━━ Records shown
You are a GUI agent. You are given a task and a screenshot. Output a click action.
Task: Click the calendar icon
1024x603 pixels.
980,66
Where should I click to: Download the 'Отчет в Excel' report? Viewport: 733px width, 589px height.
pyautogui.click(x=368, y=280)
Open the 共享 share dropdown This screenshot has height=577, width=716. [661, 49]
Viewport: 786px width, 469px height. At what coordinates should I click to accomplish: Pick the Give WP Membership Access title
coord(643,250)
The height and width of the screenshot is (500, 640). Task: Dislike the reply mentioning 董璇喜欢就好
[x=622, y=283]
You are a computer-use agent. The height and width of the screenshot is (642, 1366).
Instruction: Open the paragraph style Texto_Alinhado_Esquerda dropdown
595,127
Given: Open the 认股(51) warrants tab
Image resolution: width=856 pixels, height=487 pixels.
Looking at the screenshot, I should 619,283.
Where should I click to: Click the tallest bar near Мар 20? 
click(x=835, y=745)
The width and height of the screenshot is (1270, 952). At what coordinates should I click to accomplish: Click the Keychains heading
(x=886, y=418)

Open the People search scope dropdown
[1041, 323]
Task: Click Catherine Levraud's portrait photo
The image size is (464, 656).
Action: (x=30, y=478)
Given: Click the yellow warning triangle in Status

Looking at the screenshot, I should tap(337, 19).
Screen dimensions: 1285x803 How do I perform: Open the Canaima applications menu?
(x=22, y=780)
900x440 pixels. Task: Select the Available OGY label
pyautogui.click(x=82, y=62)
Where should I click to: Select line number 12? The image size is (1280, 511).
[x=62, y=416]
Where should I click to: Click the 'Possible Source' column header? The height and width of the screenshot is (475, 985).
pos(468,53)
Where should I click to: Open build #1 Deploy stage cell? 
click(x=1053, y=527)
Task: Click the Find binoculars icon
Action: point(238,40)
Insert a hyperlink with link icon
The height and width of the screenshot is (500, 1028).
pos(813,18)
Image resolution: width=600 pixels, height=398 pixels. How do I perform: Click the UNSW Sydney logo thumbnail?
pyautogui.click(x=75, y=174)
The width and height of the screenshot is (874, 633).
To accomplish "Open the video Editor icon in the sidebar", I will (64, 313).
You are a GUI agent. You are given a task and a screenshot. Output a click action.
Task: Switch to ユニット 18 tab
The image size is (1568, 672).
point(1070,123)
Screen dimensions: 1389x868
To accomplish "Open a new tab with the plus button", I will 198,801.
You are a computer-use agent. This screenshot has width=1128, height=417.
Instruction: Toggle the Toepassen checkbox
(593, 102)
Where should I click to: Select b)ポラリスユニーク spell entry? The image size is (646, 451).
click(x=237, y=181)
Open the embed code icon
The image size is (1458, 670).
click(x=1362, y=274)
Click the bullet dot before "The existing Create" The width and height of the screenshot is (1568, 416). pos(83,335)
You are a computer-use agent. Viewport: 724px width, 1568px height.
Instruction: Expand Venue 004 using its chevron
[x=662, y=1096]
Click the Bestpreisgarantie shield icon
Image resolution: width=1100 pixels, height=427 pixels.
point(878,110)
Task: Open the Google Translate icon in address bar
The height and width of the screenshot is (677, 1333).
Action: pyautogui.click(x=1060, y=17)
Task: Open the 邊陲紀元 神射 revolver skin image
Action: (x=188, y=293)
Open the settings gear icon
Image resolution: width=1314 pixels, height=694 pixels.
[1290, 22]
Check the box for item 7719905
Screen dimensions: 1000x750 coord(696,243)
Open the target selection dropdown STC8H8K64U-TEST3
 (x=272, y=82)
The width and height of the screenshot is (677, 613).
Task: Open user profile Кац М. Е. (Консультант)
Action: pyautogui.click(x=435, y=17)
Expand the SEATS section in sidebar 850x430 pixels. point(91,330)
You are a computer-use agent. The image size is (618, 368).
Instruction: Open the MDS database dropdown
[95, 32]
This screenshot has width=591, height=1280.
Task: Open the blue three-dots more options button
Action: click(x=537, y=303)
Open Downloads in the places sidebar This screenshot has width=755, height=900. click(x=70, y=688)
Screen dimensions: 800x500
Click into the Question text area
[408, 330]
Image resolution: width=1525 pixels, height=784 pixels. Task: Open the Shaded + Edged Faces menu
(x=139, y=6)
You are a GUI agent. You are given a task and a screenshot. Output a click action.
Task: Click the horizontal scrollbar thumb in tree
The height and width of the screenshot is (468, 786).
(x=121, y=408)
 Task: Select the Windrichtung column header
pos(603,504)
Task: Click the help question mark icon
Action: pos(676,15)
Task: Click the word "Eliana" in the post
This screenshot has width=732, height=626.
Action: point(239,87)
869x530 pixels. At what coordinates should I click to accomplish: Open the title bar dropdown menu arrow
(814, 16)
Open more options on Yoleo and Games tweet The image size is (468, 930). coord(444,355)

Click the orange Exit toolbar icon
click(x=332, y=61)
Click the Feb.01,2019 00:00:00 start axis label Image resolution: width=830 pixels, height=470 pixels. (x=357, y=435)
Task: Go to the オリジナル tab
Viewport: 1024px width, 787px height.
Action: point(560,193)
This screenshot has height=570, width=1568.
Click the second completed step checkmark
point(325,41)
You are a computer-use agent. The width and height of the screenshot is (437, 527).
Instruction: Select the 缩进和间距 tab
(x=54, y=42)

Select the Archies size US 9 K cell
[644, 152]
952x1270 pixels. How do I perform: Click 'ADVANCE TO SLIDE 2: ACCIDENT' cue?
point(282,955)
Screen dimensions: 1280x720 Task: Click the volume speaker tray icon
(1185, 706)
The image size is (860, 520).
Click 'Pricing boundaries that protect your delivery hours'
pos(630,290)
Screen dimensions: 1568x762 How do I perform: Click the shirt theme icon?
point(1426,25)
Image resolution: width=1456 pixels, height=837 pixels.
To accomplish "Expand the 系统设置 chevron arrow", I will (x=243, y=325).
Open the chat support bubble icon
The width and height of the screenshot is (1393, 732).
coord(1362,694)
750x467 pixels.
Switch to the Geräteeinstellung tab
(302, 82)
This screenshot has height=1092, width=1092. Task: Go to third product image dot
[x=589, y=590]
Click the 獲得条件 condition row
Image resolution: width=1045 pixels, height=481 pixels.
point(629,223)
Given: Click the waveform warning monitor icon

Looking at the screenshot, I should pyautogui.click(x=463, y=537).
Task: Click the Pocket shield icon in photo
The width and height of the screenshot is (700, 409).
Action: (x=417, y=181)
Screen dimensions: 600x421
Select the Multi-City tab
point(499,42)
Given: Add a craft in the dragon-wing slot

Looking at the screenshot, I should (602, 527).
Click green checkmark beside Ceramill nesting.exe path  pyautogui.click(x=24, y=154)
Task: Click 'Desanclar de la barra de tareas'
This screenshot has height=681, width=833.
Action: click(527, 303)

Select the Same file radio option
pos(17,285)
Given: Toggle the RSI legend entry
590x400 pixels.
━━━━
**What you need to do**
A single number is needed: the count of lines in the records that include "agent".

**Reply**
8